The Philippine Chamber of Telecommunications Operators (PCTO) has expressed concern over the recent wave of scam messages sent to mobile users bypassing telecommunications networks.

In a statement, the PCTO urged greater collaboration among industry players, relevant government agencies, and stakeholders to effectively clamp down on emerging fraud methods.

“This new wave of scam messages is worrisome as fraudsters have resorted to methods that do not pass through telco networks, thus they are able to evade our already robust filters,” PCTO President and Globe General Counsel Atty. Froilan Castelo.

He noted that “Industry players and key stakeholders must work closely together to combat this trend. Let’s focus on finding ways to defeat our common enemy: scammers.”

Castelo said a noted rise in malicious messages sent out through methods outside the cellular network. This came about as telcos enforced stringent security measures against scams and spam SMS.

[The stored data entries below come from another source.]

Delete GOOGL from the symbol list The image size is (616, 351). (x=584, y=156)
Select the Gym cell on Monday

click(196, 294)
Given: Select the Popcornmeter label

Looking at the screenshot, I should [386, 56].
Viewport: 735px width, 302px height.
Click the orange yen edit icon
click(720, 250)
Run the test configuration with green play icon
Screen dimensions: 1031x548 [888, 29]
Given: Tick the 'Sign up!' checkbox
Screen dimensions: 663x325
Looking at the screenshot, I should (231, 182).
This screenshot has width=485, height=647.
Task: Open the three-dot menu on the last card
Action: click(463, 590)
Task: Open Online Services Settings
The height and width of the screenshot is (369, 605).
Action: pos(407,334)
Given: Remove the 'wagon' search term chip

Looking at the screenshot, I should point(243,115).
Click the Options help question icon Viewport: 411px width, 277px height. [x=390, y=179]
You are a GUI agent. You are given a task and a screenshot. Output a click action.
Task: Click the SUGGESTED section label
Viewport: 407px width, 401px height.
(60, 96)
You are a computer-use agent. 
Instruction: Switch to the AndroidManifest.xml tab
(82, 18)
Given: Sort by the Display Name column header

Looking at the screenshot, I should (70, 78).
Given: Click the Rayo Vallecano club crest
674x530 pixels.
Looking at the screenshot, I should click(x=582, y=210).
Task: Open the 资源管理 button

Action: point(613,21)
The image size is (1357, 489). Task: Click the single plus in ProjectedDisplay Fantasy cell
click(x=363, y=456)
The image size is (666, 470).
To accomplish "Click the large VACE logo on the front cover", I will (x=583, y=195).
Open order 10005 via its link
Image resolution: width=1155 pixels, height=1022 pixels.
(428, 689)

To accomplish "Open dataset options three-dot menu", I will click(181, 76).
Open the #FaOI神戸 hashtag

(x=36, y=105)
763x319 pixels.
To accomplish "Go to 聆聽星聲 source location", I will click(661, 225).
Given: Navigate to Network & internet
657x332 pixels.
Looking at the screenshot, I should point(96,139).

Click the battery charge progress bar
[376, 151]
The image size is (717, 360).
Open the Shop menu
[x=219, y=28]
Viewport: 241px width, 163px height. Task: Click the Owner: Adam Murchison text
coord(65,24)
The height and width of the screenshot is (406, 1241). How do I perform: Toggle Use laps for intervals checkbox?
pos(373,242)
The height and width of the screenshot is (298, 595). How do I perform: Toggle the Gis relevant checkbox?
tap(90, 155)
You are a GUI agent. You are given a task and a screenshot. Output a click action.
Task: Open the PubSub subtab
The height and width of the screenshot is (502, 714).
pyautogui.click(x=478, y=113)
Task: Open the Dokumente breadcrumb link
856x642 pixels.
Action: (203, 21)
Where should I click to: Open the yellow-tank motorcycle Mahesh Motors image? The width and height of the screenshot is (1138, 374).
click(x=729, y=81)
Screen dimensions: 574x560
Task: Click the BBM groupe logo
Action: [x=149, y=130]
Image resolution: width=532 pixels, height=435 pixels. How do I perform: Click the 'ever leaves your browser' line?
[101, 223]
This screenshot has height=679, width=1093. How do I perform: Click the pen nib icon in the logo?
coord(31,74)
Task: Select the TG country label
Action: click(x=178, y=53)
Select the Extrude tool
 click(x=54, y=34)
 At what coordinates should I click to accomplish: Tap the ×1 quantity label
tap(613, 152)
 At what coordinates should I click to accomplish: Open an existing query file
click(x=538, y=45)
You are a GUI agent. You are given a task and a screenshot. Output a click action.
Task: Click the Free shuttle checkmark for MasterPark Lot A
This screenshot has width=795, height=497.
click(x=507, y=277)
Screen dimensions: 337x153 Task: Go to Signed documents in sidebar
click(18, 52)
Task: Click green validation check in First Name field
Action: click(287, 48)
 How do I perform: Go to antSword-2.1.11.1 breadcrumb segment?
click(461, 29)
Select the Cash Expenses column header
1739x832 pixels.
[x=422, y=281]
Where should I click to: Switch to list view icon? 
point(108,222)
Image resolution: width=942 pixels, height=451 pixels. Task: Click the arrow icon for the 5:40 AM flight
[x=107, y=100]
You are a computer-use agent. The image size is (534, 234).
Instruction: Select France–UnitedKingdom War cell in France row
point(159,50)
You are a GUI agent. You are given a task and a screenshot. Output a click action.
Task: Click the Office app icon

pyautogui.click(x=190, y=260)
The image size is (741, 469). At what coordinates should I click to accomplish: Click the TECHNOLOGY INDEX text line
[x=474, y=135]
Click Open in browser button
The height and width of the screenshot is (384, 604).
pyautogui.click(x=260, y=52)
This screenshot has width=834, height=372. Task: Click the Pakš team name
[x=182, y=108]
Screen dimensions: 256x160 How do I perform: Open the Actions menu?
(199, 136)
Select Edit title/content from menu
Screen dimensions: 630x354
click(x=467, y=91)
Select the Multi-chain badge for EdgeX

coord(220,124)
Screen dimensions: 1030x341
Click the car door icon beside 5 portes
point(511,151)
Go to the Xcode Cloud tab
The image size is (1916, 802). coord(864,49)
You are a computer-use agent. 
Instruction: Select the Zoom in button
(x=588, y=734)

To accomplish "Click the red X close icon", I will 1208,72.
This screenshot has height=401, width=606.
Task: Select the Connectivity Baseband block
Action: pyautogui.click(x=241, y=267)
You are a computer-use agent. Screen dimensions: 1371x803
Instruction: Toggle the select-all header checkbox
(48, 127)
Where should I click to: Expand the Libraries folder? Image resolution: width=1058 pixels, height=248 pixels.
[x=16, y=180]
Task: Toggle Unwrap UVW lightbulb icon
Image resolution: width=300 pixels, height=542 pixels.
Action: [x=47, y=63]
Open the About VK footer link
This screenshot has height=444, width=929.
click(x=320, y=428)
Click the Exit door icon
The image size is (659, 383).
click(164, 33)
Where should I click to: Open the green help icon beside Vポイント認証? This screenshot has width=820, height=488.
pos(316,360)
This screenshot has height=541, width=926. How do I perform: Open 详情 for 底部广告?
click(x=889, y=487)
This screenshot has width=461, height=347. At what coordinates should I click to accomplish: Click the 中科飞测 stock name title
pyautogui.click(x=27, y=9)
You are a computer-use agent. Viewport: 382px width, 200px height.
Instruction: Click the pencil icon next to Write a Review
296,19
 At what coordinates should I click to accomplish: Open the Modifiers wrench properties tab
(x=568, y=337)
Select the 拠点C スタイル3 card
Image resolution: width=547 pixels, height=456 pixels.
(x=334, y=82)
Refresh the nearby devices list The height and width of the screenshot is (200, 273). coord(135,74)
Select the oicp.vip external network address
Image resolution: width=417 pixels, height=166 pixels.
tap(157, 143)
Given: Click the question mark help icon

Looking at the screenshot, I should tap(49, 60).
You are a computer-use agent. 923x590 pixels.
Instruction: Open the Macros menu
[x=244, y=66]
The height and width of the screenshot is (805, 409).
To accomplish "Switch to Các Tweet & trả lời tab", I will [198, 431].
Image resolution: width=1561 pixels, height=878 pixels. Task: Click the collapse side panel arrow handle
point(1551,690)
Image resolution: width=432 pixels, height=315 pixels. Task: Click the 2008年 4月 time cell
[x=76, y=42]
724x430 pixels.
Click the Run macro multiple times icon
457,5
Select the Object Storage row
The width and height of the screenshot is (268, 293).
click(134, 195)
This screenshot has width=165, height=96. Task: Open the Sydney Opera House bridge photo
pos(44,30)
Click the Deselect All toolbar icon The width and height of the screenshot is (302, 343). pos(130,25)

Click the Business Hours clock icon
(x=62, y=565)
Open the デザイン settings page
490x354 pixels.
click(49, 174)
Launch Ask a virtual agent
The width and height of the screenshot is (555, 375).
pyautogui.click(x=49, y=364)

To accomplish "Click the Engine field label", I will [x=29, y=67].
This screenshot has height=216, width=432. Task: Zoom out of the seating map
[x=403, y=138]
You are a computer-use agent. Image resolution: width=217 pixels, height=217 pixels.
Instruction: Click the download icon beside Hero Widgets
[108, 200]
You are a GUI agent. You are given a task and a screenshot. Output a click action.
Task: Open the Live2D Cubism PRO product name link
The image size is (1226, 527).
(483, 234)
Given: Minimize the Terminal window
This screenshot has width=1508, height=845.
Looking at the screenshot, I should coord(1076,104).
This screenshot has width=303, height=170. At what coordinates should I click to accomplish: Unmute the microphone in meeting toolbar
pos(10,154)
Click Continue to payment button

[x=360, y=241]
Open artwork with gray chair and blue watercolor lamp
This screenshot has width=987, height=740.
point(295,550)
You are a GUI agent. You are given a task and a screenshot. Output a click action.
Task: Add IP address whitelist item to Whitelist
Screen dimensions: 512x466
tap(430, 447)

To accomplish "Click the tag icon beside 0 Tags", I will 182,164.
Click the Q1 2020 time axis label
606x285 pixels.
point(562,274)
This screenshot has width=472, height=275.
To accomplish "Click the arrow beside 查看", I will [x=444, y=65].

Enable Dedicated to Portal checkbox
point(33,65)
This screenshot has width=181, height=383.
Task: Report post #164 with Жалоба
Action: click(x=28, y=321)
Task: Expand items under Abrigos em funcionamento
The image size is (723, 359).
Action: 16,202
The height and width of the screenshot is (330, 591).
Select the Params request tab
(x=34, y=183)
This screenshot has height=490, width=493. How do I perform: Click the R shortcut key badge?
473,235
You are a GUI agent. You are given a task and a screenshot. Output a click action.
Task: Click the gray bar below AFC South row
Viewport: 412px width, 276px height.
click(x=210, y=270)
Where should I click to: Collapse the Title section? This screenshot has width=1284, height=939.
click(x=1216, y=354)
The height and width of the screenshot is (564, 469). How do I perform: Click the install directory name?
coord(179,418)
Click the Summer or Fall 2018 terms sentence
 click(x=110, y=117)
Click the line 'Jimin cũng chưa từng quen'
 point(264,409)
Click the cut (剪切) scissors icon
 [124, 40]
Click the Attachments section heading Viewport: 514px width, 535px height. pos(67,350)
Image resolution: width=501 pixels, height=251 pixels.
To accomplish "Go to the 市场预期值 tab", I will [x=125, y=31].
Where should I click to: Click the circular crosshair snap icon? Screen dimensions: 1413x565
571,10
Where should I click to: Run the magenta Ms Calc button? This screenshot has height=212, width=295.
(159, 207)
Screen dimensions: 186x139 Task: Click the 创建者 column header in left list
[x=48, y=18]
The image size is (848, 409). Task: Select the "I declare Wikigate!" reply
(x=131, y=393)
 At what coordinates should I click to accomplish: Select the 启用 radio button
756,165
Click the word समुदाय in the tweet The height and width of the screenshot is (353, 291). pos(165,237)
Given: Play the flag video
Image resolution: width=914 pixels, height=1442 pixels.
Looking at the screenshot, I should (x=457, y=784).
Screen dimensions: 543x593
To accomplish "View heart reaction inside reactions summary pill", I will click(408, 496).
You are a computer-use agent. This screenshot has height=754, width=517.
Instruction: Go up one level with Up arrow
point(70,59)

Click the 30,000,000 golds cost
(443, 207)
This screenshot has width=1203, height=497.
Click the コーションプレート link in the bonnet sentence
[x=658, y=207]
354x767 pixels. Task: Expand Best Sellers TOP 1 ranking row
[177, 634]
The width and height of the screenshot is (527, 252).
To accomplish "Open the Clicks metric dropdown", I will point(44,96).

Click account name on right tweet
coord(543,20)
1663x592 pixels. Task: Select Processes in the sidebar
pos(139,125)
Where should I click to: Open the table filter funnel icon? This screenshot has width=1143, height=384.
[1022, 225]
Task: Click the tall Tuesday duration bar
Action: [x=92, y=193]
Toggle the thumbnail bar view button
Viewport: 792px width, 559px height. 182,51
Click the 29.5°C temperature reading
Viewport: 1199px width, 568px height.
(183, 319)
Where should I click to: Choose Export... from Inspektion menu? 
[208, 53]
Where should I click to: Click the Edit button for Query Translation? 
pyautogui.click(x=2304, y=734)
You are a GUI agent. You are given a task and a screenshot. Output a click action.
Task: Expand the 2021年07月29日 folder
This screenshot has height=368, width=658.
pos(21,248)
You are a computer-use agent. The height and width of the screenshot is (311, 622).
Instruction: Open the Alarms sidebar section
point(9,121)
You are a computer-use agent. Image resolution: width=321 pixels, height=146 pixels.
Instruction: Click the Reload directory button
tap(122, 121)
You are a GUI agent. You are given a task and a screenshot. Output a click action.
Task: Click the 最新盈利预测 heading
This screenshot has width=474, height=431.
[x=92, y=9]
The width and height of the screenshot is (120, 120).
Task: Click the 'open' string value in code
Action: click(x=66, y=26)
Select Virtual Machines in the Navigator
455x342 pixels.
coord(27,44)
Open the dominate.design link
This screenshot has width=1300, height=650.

In particular, Globe started blocking all person-to-person SMS with links in September 2022 and later restricted app-to-person SMS.

Methods that evade telco networks include using over-the-top media services or chat apps, Rich Communication Services (RCS) chats for Android users and other Internet-based messaging platforms.

Through these means, fraudsters can send messages to target users even while using foreign mobile numbers.

Another persistent headache is using International Mobile Subscriber Identity (IMSI) catchers or fake cell towers to target mobile users within a particular area.

These portable devices simulate cell towers to intercept mobile communications within a particular area, allowing fraudsters to directly connect with SIMs and send them messages using imitated sender IDs, including official accounts. Called spoofing, this method also evades telco networks.

Spoofing is especially difficult for mobile users to detect as it allows fraudsters to send out SMS that appear to be official advisories from reputable sources, directing victims to malicious online pages through embedded clickable links.

To combat this, telcos like Globe earlier stopped using clickable links in its official customer advisories and also issued several reminders to customers to call for vigilance amid this rising scam trend.

Industry players are working with authorities to find a solution to spoofing, including cutting off the source by preventing the importation of spoofing devices.

PCTO renewed its call for vigilance against fraud, urging the public to never engage with unsolicited messages received via any platform.

“At the end of the day, the first line of defense for mobile users are themselves. Be vigilant and discerning against messages from unknown numbers, and never click on any link inside unsolicited messages. More often than not, these messages are meant to defraud you,” said Castelo.